Answer: Strategic launches remain a focus, with potential capital deployment in M&A, though no large M&As are expected soon. Share buybacks are important, especially given current stock prices.
Question 4: What is the timeline and capital involved in the acquisition of noncontrolling interest in MGA?
Answer: The capital commitment is less than double-digit, and decisions will be made collaboratively with the management team.
Question 5: What should we think about the premium outlook for Everspan going into 2026?
Answer: Controlled, modest growth is expected, with a run rate projected at $370 million to $380 million for this year, and modest growth anticipated next year.
Question 6: What is the run rate on interest expense post credit repair?
Answer: Interest expense is expected to decrease materially, with full-year interest expense for 2026 likely at the average quarterly level from 2025.
Question 7: Can you share specific numbers on EBITDA margins relative to written premium?

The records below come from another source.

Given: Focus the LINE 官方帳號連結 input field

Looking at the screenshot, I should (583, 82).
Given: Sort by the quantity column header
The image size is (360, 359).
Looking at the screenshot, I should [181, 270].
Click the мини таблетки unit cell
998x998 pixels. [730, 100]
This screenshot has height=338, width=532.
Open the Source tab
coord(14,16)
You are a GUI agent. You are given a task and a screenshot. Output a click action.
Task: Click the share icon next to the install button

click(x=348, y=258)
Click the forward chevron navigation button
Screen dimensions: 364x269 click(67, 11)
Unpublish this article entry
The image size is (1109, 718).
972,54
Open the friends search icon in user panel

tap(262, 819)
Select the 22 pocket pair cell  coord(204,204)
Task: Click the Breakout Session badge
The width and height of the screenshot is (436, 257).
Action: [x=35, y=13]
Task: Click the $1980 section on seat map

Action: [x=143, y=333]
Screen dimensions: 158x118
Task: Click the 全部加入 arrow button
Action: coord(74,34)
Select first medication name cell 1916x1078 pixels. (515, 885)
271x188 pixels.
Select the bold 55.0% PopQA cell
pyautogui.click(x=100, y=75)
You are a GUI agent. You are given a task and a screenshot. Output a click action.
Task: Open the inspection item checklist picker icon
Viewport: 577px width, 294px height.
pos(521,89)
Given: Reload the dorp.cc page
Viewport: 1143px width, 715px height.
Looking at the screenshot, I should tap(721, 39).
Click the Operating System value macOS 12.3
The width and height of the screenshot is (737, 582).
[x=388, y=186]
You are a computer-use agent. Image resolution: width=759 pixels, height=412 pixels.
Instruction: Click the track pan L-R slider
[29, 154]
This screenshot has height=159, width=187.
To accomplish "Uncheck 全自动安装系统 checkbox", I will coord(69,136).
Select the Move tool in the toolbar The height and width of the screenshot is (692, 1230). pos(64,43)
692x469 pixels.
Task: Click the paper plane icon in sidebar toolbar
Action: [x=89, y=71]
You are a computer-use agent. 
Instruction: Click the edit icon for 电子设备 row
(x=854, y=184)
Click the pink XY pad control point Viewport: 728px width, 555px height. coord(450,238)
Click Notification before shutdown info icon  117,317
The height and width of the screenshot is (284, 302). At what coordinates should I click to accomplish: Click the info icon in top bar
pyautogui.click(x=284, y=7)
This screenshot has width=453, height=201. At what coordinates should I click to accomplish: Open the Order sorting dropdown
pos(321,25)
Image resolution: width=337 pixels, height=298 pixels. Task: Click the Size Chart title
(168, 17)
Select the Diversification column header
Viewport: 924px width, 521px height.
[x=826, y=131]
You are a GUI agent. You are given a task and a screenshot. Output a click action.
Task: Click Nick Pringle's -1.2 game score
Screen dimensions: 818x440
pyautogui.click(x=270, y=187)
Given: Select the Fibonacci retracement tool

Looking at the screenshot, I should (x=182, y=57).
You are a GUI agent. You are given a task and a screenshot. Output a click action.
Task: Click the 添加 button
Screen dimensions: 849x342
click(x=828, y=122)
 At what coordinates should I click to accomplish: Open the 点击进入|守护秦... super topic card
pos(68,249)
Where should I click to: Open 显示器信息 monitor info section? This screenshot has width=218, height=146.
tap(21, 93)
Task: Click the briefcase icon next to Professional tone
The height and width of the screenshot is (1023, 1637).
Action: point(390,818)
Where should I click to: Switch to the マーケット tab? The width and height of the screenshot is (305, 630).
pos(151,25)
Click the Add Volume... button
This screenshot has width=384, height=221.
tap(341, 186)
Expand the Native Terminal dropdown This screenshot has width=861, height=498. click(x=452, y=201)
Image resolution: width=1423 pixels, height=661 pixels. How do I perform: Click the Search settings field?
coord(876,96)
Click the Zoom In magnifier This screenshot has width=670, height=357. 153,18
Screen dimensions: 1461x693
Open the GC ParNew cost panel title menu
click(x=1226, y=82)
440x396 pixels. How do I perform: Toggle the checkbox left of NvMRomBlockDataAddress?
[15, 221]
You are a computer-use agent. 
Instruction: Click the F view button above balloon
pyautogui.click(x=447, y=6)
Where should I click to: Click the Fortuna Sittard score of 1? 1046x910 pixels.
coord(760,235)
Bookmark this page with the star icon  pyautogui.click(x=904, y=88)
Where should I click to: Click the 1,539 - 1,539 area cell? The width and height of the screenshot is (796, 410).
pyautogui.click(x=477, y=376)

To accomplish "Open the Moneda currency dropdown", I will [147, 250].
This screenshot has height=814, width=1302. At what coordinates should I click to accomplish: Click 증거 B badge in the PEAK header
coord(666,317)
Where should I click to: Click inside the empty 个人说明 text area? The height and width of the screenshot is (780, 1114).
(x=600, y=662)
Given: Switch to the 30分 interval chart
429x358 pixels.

Answer: Revenue to written premium ratios vary, with an average of 20% of premium production as revenue. Differences are primarily between UK and US businesses.
[Sentiment Analysis]
Analysts showed interest in the company's strategic growth initiatives and capacity management. Management's tone was confident, emphasizing sufficient capacity and strategic focus on organic growth and disciplined capital allocation.
[Quarterly Comparison]
| Metric | Q3 2025 | Q3 2024 |
|-------------------------------|---------|---------|
| Net Loss | $32M | $18M |
| Adjusted EBITDA | -$3M | <$2M |
| Insurance Distribution Revenue| $43M | N/A |
| Everspan Net Written Premium | $18M | $33M |
| Everspan Combined Ratio | 112.9% | 100.5% |
[Risks and Concerns]
The loss ratio increased to 84.5% in 2025 from 74.4% in 2024, citing adverse development in runoff commercial auto programs. The combined ratio for Everspan rose to 112.9% from 100.5%, indicating underwriting deterioration despite lower reported losses and LAE.
[Final Takeaway]
Ambac's transition to Octave Specialty Group marks a significant strategic shift, focusing on specialty P&C insurance. The company is leveraging organic growth through MGA launches and disciplined M&A, with a strong emphasis on capital management and expense reduction. Despite challenges in underwriting performance, management remains optimistic about achieving long-term growth targets, supported by robust capacity and strategic initiatives.